» Task prompt
Retype, word for word, each line between the lines holding "The image size is (546, 286)." and "You are a computer-use agent. 228x460 pixels.", inclusive, and leave the rest of the data alone.

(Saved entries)
BEGIN
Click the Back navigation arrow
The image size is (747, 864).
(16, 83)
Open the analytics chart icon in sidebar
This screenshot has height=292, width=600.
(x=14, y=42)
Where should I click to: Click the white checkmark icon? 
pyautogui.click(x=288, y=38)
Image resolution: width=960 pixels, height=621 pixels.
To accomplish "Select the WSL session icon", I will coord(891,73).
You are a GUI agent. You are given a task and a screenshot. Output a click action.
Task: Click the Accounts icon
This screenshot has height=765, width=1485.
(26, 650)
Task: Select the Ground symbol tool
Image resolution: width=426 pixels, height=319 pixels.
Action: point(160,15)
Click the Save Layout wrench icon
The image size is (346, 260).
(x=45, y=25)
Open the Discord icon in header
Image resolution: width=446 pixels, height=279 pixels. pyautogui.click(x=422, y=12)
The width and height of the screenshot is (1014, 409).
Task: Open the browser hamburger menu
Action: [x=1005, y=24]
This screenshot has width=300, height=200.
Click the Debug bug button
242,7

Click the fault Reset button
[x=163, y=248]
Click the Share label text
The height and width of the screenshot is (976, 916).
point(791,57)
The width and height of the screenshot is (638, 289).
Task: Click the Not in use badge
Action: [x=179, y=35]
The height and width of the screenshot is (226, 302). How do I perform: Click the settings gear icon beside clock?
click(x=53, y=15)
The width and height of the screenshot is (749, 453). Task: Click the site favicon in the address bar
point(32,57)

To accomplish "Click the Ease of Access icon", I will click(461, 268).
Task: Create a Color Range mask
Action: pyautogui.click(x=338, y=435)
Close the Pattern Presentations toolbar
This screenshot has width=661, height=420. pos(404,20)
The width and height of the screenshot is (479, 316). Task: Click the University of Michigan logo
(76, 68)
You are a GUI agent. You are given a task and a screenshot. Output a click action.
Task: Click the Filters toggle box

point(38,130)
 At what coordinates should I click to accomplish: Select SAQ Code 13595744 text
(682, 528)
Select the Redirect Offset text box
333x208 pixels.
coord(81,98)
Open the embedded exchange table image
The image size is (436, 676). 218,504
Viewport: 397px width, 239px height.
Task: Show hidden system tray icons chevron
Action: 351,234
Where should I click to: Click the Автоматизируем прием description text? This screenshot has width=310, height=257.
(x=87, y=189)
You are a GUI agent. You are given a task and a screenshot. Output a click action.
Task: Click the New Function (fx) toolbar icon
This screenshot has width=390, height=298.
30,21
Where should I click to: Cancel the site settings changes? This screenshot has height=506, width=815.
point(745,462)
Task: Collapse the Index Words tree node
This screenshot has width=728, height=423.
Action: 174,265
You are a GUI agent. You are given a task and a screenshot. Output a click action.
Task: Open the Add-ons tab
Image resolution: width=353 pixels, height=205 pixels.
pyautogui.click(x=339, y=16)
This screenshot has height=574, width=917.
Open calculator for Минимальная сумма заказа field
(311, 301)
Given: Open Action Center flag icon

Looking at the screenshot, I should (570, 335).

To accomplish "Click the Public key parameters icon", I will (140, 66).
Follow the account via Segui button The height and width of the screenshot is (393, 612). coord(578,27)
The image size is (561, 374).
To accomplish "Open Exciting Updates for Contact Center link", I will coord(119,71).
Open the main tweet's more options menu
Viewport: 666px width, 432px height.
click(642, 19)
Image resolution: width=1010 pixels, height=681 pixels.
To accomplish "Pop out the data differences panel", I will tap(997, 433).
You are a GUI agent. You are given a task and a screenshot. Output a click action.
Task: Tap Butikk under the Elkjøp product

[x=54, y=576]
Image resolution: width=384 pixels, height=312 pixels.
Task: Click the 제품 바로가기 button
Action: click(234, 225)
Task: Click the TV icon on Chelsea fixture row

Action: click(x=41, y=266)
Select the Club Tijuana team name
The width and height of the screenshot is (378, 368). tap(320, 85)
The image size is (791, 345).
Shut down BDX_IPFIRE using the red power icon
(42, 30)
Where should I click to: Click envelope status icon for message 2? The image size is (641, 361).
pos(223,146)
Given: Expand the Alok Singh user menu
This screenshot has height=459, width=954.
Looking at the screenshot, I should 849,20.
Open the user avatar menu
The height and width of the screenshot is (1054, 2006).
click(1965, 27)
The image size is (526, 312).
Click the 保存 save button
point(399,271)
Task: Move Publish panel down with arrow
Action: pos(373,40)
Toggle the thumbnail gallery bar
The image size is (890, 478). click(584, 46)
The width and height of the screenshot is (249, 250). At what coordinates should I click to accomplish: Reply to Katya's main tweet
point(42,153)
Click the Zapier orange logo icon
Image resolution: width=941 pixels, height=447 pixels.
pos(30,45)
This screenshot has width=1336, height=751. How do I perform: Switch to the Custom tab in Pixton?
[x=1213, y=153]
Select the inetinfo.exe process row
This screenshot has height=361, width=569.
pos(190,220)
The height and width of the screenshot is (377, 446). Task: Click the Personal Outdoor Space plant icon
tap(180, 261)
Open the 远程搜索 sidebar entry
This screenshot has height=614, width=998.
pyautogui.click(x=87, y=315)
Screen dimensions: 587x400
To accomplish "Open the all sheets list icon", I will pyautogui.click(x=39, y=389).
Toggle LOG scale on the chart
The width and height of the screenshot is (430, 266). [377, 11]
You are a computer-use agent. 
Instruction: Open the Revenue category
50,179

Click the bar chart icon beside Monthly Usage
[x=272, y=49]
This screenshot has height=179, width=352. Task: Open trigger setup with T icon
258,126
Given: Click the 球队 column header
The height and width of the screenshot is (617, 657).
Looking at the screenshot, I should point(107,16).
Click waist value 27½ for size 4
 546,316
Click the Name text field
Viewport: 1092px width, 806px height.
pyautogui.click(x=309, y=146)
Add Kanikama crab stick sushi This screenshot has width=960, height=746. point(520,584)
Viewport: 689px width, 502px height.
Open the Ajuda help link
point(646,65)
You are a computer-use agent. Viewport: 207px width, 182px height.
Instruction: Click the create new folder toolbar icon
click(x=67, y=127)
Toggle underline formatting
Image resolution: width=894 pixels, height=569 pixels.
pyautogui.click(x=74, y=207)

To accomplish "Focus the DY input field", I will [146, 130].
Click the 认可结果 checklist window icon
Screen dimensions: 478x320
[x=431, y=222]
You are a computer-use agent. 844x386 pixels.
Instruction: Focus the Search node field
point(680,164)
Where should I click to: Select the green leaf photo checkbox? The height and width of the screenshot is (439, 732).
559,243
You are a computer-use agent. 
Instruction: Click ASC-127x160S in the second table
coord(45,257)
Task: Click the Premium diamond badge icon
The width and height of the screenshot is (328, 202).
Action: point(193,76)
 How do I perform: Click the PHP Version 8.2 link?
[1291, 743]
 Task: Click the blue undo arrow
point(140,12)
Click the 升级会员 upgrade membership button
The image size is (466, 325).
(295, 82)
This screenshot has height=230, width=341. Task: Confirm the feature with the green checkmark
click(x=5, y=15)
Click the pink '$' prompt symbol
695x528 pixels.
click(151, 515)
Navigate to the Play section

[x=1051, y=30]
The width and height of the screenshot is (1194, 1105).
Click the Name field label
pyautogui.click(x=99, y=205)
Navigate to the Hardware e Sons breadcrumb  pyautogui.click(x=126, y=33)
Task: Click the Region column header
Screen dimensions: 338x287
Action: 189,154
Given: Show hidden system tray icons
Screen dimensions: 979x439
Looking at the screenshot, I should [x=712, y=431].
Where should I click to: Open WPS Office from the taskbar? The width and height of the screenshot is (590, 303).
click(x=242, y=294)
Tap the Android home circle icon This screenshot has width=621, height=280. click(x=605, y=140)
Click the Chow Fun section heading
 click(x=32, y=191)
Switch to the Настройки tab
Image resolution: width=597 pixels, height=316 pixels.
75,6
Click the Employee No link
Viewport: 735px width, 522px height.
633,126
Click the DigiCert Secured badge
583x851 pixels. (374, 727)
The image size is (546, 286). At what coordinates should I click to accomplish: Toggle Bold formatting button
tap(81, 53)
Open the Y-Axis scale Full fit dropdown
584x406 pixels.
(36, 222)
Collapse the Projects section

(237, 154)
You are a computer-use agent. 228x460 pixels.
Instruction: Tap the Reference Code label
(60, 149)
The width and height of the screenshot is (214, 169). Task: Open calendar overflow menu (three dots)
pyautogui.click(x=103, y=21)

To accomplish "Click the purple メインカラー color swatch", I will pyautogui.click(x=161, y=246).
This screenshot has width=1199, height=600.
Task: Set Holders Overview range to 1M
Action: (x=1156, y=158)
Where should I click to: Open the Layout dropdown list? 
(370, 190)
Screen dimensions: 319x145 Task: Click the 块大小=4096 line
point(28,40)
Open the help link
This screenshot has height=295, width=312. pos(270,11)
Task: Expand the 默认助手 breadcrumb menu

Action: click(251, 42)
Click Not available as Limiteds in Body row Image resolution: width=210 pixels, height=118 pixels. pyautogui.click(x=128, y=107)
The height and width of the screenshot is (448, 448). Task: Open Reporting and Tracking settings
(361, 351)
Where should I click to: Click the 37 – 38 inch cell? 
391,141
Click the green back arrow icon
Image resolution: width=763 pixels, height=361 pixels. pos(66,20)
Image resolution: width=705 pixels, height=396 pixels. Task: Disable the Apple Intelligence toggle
END
» Exercise solution
The image size is (546, 286). At what coordinates should I click to accomplish: Toggle Bold formatting button
tap(81, 53)
Open the Y-Axis scale Full fit dropdown
584x406 pixels.
(36, 222)
Collapse the Projects section

(237, 154)
You are a computer-use agent. 228x460 pixels.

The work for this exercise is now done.